Asked how soon an individual would reliably test positive for COVID-19 after exposure, Dr. Fauci said, "We don't know the answer to that. ... We can surmise it ..." He noted that it's a median of about 5 days with a range of 2 to 14 days, before an infected individual becomes symptomatic. "I can say it's not going to happen immediately," he added, noting that he wouldn't expect to see a positive test until about 2 days after exposure at the earliest. "When you get to the point where you are symptomatic, you're almost certainly going to be positive then. ... This is just an extrapolation," rather than conclusions drawn from solid data, he emphasized.

Higher Risk Reported in Cardiac Patients

Dr. Bauchner, who was relaying questions sent in from physicians during the live-streamed interview, asked about a newly issued joint statement from the American Heart Association, American College of Cardiology, and the Heart Failure Society of America, which on March 17 affirmed that individuals on ACE inhibitors and angiotensin receptor blockers (ARBs) continue that therapy if they should become ill with COVID-19. The European Society of Cardiology issued a similar recommendation a few days prior.

Despite these societies' statements, Dr. Fauci pointed to population-level data in Italy as suggesting that the case isn't yet closed. "We really need to get data, and we need to get data fast. There's a mechanistic rationale for the concern. It's there, and it's firm," he said. The theoretical concern is that ACE inhibitors can upregulate expression of the ACE-2 protein on cell membranes, which is the entry point for SARS-Cov-2 to enter cells.

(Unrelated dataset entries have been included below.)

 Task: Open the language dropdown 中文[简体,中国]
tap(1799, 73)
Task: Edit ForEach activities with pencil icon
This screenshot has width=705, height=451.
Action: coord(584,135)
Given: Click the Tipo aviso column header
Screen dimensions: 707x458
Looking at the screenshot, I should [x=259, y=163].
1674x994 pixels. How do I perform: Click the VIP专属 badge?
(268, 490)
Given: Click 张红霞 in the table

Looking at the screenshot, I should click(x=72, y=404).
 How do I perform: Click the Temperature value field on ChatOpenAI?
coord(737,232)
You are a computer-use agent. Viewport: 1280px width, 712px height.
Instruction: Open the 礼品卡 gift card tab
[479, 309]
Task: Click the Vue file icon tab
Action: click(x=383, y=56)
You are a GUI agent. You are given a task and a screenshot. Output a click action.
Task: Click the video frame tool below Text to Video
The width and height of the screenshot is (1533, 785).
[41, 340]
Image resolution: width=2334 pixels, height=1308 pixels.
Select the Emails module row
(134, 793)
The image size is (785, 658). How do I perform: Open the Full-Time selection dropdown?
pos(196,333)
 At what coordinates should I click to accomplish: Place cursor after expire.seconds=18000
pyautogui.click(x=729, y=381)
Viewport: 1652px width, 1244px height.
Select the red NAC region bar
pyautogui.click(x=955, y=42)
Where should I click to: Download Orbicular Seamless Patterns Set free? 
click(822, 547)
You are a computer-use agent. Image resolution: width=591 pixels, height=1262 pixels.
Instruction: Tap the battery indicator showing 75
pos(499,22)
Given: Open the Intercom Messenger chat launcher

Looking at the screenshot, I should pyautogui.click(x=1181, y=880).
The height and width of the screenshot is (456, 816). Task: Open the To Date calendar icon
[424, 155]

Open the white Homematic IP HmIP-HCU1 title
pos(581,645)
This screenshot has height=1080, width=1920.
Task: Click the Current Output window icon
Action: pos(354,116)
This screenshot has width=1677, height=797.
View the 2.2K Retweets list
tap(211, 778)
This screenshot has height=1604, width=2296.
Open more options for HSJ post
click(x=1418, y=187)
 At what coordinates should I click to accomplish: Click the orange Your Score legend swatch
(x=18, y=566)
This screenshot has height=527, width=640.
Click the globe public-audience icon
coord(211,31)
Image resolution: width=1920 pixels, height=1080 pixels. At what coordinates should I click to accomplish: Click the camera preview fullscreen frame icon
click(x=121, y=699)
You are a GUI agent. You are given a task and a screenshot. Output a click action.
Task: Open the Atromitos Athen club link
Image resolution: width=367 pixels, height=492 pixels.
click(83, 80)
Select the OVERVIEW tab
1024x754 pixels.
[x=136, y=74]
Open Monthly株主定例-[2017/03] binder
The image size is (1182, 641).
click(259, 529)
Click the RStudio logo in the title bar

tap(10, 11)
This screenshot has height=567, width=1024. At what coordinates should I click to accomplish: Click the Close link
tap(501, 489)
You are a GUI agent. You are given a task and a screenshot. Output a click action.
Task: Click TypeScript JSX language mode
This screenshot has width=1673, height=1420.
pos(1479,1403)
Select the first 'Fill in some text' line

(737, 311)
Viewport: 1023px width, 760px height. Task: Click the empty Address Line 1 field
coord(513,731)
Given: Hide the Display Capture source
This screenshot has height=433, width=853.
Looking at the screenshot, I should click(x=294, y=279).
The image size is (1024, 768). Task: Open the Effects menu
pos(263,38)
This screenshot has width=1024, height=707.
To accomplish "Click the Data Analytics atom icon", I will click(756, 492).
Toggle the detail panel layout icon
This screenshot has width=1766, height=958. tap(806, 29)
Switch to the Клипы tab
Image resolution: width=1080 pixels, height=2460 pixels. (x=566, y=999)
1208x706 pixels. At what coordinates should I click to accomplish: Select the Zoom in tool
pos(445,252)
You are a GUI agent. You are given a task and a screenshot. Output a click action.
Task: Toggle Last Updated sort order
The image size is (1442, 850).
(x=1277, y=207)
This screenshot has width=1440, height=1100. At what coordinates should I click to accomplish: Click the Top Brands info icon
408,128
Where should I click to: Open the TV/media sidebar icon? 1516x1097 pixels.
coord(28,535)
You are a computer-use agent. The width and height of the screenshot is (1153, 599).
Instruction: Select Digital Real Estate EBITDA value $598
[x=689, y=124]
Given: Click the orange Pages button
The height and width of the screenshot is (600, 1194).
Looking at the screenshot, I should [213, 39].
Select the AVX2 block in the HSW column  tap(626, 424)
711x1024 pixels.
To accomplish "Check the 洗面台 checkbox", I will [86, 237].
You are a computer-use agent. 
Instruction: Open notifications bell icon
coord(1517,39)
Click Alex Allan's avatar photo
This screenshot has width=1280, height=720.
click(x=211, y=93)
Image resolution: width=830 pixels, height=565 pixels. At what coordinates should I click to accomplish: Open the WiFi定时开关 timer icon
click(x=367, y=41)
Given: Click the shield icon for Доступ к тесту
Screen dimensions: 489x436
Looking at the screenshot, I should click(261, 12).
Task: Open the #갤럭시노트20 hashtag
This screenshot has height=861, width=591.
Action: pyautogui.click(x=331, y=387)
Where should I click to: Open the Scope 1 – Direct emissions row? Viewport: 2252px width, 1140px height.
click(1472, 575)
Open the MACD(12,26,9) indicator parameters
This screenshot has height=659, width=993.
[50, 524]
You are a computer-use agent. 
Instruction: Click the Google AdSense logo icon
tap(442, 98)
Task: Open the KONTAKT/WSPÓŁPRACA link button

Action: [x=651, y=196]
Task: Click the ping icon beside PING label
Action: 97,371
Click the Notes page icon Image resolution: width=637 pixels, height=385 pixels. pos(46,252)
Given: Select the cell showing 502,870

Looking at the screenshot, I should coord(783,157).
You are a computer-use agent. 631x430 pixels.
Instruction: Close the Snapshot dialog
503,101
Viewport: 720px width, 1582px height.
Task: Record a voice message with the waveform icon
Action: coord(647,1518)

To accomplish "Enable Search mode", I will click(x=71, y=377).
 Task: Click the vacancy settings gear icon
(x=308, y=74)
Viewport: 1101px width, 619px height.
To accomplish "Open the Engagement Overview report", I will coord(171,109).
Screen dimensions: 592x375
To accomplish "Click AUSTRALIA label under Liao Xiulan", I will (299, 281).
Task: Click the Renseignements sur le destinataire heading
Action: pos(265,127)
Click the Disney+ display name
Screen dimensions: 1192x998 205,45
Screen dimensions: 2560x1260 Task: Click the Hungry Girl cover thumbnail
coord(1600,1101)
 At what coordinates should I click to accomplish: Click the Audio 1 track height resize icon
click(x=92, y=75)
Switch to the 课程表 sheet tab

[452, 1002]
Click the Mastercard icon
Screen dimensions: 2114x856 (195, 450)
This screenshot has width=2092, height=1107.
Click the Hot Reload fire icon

He added that he remains concerned about the number of coronavirus fatalities of patients in Italy who had hypertension as their only, or primary, underlying health problem."That to me was a bit of a red flag," he said. "Patients with hypertension almost certainly had a physician, and the physician almost certainly treated that person with medication. Why should someone who has hypertension that was well controlled have a much greater chance of dying?" he asked, noting that "I look at a person with well-controlled hypertension as a relatively healthy person. I don't know what the answer is, but somebody has to look very carefully," ideally by means of a natural history study that identifies medications used by those who died from coronavirus.

Potential Therapies

Regarding potential therapies for COVID-19, Dr. Fauci acknowledged the social media buzz and flurry of medical letters and case reports about the use of hydroxychloroquine (Plaquenil) to treat active infection. He said that he and other researchers are "in active discussion" about how best to study the efficacy and safety of hydroxychloroquine, but he also acknowledged that many treating clinicians will use hydroxychloroquine empirically in the absence of other treatments with proven efficacy.

Clinical trials underway in China for antiviral medication are facing some enrollment challenges currently "because people want to get the drug," said Dr. Fauci. "They don't want to be in the trial; they just want to get the drug." Though each of two trials has targeted approximately 500 participants as the number needed for sufficient statistical power, Dr. Fauci urged Chinese data safety monitoring boards to "take a close look" at the data already accrued for the several hundred patients who have already enrolled for the studies "to see if there's any hint of efficacy."